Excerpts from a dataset
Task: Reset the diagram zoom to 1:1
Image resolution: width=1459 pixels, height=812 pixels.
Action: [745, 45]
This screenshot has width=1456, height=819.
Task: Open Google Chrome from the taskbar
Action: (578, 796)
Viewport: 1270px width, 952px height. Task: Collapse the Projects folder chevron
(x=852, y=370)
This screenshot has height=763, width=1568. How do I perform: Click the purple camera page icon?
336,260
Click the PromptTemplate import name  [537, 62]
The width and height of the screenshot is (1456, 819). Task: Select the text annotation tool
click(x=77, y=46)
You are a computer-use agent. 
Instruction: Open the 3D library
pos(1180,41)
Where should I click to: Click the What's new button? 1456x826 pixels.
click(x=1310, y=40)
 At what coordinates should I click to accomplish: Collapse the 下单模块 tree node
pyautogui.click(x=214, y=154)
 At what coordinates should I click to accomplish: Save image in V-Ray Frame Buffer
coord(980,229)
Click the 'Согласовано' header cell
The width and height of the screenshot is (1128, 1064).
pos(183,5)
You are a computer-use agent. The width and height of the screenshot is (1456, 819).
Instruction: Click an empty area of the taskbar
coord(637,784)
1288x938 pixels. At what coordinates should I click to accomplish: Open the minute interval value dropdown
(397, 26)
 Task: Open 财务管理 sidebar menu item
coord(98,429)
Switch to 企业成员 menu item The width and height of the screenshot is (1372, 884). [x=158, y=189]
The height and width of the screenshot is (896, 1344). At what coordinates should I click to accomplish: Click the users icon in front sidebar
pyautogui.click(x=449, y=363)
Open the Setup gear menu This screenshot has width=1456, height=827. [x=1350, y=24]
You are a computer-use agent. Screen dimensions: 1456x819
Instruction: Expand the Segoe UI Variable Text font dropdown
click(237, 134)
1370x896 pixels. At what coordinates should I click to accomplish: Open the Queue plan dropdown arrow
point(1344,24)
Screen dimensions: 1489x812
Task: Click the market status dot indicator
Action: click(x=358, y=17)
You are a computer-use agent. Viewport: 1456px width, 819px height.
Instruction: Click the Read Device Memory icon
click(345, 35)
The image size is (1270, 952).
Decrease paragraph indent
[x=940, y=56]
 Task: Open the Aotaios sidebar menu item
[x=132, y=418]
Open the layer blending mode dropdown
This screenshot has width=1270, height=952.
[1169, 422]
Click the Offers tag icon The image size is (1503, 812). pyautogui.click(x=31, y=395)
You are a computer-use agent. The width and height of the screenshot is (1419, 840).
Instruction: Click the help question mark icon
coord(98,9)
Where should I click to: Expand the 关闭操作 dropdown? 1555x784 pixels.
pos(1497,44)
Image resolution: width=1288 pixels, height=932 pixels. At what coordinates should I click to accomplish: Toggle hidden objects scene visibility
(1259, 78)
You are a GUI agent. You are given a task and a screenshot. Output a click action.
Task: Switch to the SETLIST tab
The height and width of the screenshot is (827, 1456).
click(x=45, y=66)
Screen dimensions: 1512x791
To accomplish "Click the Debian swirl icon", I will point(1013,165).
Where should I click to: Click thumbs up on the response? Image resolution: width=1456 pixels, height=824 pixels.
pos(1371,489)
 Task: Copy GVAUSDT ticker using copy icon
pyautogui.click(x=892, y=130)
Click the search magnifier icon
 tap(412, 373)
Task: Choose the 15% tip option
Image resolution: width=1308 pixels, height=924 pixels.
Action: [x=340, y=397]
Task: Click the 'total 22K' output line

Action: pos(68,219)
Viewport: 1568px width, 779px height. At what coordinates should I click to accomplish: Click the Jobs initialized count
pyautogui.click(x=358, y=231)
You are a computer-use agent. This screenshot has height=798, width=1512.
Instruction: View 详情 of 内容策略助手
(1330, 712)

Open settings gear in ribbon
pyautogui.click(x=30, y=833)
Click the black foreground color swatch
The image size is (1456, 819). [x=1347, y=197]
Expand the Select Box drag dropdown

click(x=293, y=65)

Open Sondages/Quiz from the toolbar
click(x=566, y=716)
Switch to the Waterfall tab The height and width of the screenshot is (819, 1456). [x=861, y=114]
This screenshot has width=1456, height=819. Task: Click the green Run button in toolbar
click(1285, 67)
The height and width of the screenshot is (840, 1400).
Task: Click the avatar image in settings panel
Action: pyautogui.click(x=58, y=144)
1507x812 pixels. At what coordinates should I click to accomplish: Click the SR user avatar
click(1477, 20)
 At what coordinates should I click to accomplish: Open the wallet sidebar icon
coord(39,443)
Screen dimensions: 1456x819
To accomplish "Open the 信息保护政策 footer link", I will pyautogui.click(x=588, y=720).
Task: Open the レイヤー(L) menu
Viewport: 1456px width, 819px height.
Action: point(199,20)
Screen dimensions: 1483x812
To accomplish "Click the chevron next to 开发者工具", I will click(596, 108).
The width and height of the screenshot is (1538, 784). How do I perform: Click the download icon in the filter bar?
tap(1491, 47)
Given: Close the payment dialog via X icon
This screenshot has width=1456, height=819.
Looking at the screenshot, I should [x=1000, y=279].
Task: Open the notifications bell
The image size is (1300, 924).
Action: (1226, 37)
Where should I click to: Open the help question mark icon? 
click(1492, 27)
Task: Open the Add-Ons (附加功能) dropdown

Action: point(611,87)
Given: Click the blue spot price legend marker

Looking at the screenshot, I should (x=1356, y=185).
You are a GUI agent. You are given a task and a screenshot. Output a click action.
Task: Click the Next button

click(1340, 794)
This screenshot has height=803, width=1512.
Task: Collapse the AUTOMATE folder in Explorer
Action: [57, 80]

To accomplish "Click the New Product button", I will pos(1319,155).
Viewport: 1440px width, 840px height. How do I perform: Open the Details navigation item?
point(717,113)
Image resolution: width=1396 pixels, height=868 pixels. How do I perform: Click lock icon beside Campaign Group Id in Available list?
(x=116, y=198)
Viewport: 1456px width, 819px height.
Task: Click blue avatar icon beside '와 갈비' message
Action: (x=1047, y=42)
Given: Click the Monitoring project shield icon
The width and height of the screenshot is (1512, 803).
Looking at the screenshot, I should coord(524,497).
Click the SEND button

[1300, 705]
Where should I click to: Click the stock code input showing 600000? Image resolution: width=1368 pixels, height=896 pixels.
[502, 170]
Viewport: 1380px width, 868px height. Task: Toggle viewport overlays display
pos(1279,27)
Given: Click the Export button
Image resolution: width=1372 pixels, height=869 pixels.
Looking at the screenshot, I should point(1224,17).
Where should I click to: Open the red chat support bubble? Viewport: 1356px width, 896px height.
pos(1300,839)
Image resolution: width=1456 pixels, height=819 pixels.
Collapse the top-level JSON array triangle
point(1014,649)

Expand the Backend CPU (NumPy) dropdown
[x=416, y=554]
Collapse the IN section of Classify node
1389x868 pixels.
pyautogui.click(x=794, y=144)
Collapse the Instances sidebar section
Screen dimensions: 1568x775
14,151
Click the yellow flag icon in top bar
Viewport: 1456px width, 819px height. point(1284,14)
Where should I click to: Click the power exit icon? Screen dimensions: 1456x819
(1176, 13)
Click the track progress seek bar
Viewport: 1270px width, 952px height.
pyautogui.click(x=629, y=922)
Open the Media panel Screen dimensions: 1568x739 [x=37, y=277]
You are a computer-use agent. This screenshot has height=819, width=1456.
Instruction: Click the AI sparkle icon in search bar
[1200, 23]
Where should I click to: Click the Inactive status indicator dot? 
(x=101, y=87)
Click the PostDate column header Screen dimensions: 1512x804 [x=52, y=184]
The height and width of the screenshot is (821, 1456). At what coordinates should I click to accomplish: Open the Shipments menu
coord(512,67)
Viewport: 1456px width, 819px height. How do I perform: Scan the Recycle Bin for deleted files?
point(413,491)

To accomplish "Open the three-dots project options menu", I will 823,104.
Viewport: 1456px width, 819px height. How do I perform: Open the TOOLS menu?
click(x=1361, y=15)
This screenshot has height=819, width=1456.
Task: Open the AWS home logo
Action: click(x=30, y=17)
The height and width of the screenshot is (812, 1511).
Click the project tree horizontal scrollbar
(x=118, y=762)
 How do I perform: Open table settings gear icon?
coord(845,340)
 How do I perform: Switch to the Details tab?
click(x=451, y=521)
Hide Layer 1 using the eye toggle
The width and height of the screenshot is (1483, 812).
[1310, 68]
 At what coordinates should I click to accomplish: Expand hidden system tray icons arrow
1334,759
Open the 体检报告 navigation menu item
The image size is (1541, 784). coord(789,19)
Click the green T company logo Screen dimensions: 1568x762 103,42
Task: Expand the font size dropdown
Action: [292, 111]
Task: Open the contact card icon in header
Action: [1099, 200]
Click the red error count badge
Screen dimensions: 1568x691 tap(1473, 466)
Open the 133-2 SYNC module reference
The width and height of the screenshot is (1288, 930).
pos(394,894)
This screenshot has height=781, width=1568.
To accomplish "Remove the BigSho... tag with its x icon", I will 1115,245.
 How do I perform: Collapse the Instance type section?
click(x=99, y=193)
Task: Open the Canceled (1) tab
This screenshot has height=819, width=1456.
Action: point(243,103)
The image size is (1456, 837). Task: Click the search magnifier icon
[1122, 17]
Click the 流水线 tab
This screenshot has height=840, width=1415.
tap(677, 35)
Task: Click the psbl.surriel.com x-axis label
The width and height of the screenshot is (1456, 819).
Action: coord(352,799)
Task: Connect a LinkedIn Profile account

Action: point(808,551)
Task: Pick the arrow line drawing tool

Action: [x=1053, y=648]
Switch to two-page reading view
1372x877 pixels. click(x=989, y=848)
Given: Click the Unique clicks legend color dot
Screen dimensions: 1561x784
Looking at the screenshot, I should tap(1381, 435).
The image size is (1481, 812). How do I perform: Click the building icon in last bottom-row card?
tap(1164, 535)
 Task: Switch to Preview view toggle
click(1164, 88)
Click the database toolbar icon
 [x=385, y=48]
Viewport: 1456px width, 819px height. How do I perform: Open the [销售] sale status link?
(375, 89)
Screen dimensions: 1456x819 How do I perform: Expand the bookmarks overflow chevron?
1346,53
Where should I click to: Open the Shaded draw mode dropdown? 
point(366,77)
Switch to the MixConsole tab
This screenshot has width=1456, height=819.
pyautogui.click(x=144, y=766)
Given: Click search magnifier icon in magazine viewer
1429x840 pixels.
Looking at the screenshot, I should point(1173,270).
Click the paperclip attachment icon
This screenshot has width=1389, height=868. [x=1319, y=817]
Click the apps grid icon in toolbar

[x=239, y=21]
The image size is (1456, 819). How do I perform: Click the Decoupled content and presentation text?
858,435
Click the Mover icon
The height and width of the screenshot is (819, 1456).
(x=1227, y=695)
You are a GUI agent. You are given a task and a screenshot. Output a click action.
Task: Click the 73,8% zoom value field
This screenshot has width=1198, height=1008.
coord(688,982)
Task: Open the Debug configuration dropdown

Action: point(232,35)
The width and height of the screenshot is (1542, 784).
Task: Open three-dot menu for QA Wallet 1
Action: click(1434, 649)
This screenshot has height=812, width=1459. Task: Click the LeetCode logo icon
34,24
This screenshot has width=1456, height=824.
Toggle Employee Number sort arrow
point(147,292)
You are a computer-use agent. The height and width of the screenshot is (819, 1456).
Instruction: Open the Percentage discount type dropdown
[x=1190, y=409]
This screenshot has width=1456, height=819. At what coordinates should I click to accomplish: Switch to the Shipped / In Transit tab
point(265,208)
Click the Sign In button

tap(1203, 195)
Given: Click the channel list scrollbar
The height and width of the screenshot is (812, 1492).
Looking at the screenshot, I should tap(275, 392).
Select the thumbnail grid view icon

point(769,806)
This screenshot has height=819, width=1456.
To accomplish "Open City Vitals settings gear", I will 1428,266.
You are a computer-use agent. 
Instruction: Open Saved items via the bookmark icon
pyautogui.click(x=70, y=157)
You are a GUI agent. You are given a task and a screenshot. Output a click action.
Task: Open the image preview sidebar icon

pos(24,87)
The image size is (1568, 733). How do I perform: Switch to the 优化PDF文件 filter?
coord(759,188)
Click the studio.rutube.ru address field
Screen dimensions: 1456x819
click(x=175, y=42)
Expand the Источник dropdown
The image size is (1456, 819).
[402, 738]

REQUIRED WORK: All lines of the records containing "zoom" should be shown.

WRITTEN SOLUTION:
Task: Reset the diagram zoom to 1:1
Task: Click the 73,8% zoom value field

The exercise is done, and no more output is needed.